There are also massive differences between 2008 and now. In particular Ben didn't have the printing presses operating at full speed ahead then.
sorry guys, wasn't me, the save button stuck, FYI Tyler
Barry will save us!! Barry, Barry , Barry he speaks tonite, owwww immaculated one!
1
If the Rossi/Focardi Energy Catalyser is real.Will its introduction in October be in time to meaningfully drive down the oil price and prevent a collapse? I'm just wondering what the realisation of the existence of such a technology will do.Governments will be clamouring for it and I can see it replacing a meaningful percentage of oil use in five years but what will its immediate effect be?

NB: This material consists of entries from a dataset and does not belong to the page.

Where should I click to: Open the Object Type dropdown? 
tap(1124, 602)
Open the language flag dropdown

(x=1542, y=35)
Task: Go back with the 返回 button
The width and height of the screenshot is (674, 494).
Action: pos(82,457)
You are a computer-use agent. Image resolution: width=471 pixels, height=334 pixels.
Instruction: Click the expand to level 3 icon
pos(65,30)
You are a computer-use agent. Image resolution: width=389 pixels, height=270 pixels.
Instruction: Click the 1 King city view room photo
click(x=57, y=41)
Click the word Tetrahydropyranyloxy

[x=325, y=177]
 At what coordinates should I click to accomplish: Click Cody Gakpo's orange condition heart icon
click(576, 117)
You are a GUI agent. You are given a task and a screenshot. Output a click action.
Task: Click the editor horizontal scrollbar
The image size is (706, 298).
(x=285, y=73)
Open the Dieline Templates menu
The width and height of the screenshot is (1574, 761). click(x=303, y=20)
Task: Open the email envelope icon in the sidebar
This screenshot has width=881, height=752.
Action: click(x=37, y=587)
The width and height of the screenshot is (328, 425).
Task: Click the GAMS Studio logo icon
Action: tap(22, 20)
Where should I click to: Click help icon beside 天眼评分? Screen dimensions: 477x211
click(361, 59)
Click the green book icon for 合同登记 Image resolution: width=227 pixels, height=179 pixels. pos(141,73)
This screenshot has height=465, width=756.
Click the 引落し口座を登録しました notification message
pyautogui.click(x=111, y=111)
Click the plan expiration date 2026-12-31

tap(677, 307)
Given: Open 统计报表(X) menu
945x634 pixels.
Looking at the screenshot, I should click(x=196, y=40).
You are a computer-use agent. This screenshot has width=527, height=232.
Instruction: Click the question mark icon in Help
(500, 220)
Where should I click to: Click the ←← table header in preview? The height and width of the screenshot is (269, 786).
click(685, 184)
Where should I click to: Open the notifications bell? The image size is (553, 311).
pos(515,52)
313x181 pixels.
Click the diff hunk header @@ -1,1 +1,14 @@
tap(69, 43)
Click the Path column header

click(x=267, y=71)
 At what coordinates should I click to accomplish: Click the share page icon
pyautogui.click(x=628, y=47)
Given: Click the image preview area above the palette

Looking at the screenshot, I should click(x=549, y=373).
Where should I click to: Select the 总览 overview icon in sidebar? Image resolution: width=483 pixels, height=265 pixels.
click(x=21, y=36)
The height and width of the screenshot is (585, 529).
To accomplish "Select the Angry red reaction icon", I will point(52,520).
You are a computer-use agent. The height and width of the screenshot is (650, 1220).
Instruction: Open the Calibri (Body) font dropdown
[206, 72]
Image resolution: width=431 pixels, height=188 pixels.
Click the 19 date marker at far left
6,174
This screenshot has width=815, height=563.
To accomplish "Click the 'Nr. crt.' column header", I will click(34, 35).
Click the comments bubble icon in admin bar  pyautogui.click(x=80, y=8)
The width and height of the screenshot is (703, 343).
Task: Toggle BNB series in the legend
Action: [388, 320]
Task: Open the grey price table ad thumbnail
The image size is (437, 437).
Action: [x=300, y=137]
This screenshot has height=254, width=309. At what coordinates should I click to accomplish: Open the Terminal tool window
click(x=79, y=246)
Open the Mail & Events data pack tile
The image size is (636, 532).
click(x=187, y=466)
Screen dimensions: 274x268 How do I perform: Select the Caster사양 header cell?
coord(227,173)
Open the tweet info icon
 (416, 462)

Barry will save us!! Barry, Barry , Barry he speaks tonite, owwww immaculated one!
Barry will save us!! Barry, Barry , Barry he speaks tonite, owwww immaculated one!
Barry will save us!! Barry, Barry , Barry he speaks tonite, owwww immaculated one!
Or geo-politcal/political economic strife....
"Initially, a rally in Oil prices is believed to be positive for stocks as it is considered to indicate economic growth "
yes, always a fucktard will conflate the effects of monetary inflation with economic growth...
Who are these "in the know" investors? Qadhafi? Mortimer Snerd? Barry Bonds?
I presume the "in the know" investors are the insiders, whom are quietly selling off while the sheeple are fed bullish pipedreams.
Anyone still in paper needs to withdraw head from ass and get in to physical PMs. This bitch is sinking.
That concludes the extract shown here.